Description of the task: Reproduce the following lines without any change, beginning at the line that contains "The height and width of the screenshot is (784, 1534)." and ending after the line that contains "I will point(449,145).".

(Rows of pointing data)
—————

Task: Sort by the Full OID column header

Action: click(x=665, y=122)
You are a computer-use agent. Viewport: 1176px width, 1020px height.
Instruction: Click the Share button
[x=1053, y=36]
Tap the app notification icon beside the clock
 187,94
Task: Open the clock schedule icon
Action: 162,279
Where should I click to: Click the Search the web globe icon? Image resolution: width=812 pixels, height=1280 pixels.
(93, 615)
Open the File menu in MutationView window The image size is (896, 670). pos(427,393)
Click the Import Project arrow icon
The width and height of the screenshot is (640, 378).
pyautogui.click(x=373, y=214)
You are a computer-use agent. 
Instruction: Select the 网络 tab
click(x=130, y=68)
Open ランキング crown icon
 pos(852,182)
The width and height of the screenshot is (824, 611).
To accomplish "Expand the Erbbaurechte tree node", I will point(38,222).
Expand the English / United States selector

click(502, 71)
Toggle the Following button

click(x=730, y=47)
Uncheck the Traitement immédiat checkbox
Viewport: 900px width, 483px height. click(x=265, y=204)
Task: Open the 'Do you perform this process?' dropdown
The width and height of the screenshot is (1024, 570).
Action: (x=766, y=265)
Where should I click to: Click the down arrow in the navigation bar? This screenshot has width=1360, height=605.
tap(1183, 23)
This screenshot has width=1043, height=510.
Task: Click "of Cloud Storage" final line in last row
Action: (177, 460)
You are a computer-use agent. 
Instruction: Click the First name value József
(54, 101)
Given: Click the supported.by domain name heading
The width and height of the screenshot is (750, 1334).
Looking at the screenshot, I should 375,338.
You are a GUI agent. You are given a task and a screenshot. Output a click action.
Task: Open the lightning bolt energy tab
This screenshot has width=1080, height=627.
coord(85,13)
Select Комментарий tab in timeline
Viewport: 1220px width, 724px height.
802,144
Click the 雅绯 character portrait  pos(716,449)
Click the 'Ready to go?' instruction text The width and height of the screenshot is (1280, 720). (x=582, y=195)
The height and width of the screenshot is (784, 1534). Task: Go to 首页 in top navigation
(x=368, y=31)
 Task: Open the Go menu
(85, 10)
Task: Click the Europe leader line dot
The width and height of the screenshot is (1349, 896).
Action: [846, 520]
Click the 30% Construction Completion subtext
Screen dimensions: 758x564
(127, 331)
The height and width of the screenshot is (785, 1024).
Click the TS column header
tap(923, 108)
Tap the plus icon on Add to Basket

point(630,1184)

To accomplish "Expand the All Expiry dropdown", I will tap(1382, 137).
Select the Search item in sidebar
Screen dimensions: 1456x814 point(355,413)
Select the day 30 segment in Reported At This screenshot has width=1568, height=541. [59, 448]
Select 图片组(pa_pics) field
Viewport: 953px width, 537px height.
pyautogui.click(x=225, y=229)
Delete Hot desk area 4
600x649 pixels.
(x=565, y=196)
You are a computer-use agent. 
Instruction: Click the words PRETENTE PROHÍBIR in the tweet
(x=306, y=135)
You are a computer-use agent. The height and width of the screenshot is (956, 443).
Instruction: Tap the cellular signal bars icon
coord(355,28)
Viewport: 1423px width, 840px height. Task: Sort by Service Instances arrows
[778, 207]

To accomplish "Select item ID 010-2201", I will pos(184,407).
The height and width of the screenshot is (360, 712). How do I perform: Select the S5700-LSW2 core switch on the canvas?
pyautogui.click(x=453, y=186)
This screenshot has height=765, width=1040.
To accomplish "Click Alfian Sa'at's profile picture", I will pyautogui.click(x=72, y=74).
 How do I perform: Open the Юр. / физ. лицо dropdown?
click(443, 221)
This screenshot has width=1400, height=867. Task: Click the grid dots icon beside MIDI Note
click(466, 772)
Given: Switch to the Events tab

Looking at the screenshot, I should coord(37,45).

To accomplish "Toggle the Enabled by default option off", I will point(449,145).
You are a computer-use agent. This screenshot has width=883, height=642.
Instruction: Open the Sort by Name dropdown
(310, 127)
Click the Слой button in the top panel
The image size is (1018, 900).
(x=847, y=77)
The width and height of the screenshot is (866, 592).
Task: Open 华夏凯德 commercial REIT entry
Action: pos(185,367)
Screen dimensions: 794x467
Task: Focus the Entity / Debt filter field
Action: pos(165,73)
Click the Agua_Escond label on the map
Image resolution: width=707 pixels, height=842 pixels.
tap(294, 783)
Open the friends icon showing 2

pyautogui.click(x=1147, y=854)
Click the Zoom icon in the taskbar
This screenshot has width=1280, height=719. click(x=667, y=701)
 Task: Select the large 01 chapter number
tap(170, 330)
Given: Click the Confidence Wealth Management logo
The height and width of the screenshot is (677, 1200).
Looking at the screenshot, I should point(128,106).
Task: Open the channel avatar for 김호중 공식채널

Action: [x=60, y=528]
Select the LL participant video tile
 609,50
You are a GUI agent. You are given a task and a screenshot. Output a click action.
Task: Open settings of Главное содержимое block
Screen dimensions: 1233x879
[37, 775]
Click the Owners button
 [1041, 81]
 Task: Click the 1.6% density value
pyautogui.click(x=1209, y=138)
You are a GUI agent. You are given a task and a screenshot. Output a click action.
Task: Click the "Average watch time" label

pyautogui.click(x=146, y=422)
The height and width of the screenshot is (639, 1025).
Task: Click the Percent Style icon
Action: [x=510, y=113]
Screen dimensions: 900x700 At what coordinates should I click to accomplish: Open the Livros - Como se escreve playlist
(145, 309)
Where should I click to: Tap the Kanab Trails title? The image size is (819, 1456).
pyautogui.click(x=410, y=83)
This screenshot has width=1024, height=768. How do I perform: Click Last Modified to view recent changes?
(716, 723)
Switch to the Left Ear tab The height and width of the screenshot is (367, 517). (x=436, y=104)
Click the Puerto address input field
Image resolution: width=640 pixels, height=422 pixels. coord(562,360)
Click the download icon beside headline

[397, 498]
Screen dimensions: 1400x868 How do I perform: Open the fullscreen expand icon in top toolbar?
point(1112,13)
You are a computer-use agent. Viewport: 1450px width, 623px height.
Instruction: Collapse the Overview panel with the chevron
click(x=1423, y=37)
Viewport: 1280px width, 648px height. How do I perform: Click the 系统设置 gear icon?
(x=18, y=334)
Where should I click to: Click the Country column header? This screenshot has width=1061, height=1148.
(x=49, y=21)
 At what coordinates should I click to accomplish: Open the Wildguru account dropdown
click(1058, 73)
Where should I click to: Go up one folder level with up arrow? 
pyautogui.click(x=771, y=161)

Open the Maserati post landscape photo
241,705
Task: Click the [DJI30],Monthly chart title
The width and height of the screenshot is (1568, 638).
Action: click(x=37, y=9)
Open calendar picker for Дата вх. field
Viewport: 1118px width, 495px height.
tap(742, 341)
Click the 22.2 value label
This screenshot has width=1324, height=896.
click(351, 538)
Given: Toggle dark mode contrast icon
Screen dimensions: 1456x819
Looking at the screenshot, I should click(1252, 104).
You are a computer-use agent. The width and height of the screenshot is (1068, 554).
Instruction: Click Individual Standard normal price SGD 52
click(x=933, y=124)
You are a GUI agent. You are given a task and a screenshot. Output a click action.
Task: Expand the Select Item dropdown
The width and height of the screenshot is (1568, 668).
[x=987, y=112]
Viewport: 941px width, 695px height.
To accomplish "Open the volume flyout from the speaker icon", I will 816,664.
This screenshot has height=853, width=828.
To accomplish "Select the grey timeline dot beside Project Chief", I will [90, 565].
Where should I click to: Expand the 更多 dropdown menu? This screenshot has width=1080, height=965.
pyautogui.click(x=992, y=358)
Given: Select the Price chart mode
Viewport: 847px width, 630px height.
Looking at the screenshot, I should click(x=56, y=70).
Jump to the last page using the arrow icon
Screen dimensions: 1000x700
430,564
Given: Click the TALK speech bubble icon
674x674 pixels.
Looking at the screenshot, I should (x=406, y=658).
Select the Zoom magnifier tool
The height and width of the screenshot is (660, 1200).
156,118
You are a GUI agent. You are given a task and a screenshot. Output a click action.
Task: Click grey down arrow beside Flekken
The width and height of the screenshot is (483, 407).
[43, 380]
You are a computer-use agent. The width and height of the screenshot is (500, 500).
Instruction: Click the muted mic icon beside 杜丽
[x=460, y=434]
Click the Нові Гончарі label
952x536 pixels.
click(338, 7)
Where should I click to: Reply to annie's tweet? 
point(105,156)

—————

Answer to the problem:
The height and width of the screenshot is (784, 1534). Task: Go to 首页 in top navigation
(x=368, y=31)
 Task: Open the Go menu
(85, 10)
Task: Click the Europe leader line dot
The width and height of the screenshot is (1349, 896).
Action: [846, 520]
Click the 30% Construction Completion subtext
Screen dimensions: 758x564
(127, 331)
The height and width of the screenshot is (785, 1024).
Click the TS column header
tap(923, 108)
Tap the plus icon on Add to Basket

point(630,1184)

To accomplish "Expand the All Expiry dropdown", I will tap(1382, 137).
Select the Search item in sidebar
Screen dimensions: 1456x814 point(355,413)
Select the day 30 segment in Reported At This screenshot has width=1568, height=541. [59, 448]
Select 图片组(pa_pics) field
Viewport: 953px width, 537px height.
pyautogui.click(x=225, y=229)
Delete Hot desk area 4
600x649 pixels.
(x=565, y=196)
You are a computer-use agent. 
Instruction: Click the words PRETENTE PROHÍBIR in the tweet
(x=306, y=135)
You are a computer-use agent. The height and width of the screenshot is (956, 443).
Instruction: Tap the cellular signal bars icon
coord(355,28)
Viewport: 1423px width, 840px height. Task: Sort by Service Instances arrows
[778, 207]

To accomplish "Select item ID 010-2201", I will pos(184,407).
The height and width of the screenshot is (360, 712). How do I perform: Select the S5700-LSW2 core switch on the canvas?
pyautogui.click(x=453, y=186)
This screenshot has height=765, width=1040.
To accomplish "Click Alfian Sa'at's profile picture", I will pyautogui.click(x=72, y=74).
 How do I perform: Open the Юр. / физ. лицо dropdown?
click(443, 221)
This screenshot has width=1400, height=867. Task: Click the grid dots icon beside MIDI Note
click(466, 772)
Given: Switch to the Events tab

Looking at the screenshot, I should coord(37,45).

To accomplish "Toggle the Enabled by default option off", I will point(449,145).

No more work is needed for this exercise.